Contactée, la coalition d’organisations Justice pour la paix dans le Donbass, explique, au travers un de ses membres, que « l’article 6 de la Convention européenne des droits de l’homme dispose que toute personne a droit à un procès équitable, public et une à justice rendue dans un délai raisonnable par un tribunal indépendant et impartial établi par la loi ». Puis de préciser que « l’article 124 de la Constitution ukrainienne stipule que la justice en Ukraine n’est administrée que par les tribunaux », et que « la délégation des fonctions des tribunaux, ainsi que l’appropriation de ces fonctions par d’autres organes ou fonctionnaires ne sont pas autorisées ». Et de continuer la logique, avec l’article 125 qui « interdit de créer des tribunaux d’urgence et spéciaux », avant de conclure : « Par conséquent, le “Tribunal populaire” […] ne peut être considéré comme un tribunal au sens de la législation ukrainienne », et qu’il s’agit ici « d’une performance politique ».

L’espoir vient des Pays-Bas

L’établissement du TPU, toute « performance politique » qu’il puisse être, a le mérite de remettre sur la table le besoin de justice qu’ont les victimes des crimes commis dans le Donbass. Et la route pour répondre à ce besoin semble encore longue, même si deux espoirs existent.

Il y a, d’abord, l’examen préliminaire ouvert par la Cour pénale internationale en avril 2014. Le bureau de la procureure précisait, en décembre dernier, qu’il continuait son analyse de la situation et de sa compétence sur les crimes commis.

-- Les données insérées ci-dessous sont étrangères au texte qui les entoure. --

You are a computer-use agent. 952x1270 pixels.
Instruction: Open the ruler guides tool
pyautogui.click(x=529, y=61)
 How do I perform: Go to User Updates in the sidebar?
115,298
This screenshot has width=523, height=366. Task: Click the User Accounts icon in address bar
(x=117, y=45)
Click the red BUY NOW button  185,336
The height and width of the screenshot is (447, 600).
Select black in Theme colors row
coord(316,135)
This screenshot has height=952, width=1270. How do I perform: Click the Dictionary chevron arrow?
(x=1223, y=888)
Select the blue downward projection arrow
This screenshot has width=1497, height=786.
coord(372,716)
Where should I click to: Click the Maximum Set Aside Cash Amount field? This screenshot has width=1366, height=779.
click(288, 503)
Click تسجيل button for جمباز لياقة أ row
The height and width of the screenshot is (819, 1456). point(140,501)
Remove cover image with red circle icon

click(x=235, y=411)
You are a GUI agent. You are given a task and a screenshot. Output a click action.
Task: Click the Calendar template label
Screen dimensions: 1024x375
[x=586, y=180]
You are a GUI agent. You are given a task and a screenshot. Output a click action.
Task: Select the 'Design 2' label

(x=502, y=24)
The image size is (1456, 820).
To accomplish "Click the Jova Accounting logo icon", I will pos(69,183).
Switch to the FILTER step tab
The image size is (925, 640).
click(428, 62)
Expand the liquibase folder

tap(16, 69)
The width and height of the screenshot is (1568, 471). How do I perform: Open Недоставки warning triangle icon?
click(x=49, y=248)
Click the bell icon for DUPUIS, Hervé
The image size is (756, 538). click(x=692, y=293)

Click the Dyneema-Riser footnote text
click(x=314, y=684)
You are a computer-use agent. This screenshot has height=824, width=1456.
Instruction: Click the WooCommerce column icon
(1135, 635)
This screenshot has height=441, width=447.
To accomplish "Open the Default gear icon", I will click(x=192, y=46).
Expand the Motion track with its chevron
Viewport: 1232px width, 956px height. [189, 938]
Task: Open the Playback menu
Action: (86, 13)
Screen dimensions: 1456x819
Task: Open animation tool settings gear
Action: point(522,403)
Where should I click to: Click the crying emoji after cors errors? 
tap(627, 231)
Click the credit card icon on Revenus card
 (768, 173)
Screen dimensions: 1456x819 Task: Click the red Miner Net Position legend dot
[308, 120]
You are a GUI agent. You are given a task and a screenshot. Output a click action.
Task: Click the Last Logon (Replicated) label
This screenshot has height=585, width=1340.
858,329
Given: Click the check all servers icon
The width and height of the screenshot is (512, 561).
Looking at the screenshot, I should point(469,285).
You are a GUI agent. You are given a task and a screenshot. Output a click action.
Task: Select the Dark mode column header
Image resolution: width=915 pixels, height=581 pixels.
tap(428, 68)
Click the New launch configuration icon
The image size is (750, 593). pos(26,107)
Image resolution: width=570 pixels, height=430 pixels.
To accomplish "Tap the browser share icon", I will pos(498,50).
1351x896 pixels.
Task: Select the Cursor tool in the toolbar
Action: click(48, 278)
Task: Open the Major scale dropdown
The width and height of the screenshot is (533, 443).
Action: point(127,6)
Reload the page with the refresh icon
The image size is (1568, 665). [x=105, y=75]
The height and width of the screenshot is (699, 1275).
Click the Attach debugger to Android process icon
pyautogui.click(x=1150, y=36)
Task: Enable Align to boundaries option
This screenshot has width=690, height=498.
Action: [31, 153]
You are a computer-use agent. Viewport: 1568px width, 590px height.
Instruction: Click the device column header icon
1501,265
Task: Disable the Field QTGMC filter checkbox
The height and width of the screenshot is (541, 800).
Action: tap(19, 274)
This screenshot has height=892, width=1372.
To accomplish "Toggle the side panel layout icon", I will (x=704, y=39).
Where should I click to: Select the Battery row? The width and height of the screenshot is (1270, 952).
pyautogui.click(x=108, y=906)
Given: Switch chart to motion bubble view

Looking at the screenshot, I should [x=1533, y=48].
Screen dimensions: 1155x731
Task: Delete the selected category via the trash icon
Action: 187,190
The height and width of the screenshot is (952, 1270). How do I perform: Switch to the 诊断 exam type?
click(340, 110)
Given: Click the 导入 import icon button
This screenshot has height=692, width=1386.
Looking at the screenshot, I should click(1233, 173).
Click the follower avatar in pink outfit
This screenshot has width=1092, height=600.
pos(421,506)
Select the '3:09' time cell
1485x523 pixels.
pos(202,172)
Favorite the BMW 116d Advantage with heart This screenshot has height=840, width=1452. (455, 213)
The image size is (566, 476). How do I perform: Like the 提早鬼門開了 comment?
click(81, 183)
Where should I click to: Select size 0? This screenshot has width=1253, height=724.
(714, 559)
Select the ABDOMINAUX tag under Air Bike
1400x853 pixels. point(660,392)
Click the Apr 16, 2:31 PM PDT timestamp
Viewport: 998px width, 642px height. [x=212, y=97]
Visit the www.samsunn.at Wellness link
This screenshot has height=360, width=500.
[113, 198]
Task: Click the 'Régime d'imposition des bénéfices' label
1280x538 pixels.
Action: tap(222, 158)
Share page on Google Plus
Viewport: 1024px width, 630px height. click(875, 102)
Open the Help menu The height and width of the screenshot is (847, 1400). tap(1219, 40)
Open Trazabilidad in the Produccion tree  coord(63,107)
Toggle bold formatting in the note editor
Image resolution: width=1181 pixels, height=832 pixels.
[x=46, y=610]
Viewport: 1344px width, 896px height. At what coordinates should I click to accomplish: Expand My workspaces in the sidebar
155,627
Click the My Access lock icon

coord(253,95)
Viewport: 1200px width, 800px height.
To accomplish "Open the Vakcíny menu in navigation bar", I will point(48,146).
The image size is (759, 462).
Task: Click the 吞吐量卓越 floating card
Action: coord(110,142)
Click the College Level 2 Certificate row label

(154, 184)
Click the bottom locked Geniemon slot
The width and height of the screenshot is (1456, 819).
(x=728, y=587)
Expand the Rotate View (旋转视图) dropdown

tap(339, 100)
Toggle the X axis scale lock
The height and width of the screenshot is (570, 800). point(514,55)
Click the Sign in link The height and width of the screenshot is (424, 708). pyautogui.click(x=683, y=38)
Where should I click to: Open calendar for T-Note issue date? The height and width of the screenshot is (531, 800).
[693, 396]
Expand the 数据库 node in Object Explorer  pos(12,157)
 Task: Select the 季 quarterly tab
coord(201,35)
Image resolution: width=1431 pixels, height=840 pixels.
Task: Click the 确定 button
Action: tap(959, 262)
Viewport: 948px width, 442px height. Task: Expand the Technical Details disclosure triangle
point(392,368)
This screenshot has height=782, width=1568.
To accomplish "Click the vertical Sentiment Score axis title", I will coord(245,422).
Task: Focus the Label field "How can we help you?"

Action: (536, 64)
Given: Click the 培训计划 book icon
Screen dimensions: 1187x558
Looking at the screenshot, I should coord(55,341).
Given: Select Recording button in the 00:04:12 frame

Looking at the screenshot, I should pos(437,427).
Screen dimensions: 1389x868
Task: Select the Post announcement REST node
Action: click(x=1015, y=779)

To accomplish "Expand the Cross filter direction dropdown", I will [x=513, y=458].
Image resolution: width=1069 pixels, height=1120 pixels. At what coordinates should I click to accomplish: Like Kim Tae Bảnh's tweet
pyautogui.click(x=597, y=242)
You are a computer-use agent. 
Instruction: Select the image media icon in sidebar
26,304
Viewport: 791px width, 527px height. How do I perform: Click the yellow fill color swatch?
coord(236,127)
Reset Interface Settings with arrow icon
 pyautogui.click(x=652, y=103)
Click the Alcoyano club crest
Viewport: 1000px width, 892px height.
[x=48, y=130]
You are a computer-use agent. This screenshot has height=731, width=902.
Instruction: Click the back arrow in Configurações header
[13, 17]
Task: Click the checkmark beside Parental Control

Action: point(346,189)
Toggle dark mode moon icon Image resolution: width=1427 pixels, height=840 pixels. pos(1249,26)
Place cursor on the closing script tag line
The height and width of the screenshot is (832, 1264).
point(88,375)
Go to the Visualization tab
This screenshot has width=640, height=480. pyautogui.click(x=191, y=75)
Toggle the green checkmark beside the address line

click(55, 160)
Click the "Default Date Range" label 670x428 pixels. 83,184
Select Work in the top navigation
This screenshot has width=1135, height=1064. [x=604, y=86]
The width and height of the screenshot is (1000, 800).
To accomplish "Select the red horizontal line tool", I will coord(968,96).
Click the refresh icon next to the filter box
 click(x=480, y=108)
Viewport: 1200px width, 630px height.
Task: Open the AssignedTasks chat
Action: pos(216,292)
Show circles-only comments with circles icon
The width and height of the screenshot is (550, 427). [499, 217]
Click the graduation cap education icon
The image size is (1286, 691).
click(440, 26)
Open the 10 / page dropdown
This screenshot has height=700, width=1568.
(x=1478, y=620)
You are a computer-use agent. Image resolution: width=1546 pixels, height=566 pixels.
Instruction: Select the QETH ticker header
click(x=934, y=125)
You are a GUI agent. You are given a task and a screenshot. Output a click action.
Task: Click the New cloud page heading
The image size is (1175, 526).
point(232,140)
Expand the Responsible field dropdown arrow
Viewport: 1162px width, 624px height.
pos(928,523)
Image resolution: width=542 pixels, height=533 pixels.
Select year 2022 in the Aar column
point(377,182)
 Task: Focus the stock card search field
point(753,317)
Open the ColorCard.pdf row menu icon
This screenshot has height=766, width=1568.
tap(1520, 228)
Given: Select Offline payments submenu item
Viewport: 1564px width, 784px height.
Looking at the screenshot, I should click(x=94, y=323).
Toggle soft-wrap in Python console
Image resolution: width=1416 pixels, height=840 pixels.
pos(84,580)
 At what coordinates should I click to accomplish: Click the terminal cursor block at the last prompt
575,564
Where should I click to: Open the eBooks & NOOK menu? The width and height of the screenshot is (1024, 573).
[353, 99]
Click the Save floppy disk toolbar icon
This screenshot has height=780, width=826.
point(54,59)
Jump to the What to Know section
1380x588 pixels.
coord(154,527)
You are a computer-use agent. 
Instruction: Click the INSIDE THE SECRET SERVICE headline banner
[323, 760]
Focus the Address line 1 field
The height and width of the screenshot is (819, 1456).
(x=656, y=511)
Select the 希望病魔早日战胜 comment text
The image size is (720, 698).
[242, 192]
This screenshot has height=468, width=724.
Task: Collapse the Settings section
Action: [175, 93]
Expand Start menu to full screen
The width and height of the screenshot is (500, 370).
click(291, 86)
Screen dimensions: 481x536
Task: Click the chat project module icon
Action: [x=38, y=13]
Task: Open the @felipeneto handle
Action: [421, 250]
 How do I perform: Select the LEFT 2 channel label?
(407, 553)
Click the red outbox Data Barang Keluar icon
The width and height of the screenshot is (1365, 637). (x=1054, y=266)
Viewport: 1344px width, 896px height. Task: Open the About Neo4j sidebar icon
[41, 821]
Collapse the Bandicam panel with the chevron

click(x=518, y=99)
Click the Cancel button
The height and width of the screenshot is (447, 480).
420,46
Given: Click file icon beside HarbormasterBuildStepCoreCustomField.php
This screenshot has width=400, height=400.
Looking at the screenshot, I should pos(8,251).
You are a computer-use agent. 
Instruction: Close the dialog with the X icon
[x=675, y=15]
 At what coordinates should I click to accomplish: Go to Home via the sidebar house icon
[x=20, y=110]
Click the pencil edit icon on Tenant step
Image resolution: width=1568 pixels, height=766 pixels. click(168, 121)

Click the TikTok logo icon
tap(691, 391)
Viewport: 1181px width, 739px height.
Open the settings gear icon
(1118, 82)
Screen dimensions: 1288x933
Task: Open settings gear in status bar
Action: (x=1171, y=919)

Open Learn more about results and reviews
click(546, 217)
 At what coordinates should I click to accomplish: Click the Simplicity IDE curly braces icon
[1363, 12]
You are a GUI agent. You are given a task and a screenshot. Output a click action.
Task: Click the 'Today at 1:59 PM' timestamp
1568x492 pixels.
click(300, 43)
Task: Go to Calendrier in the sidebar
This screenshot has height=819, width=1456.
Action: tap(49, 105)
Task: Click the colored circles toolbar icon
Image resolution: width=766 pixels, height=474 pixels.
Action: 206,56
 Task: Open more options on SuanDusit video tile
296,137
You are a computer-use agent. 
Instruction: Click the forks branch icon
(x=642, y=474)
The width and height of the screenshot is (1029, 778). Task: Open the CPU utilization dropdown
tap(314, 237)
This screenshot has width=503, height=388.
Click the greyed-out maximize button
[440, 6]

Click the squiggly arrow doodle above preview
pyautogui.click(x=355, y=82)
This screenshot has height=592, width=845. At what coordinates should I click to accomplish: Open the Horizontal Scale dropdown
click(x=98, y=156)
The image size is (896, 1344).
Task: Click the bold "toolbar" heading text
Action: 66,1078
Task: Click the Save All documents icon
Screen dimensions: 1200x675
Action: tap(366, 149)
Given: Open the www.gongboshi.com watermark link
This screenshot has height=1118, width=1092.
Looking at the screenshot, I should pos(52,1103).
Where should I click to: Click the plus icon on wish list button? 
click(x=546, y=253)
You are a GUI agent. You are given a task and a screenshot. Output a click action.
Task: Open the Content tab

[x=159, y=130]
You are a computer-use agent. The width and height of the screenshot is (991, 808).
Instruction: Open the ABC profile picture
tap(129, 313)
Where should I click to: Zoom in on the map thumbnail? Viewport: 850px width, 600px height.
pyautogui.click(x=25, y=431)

La seconde initiative est plus précise. Elle concerne l’abattage, le 17 juillet 2014, du vol MH17 de la compagnie Malaysia Airlines en provenance d’Amsterdam en direction de Kuala Lumpur. On sait depuis juillet 2017 que les suspects ayant causé la mort des 283 passagers et des 15 membres de l’équipage devraient être jugés aux Pays-Bas.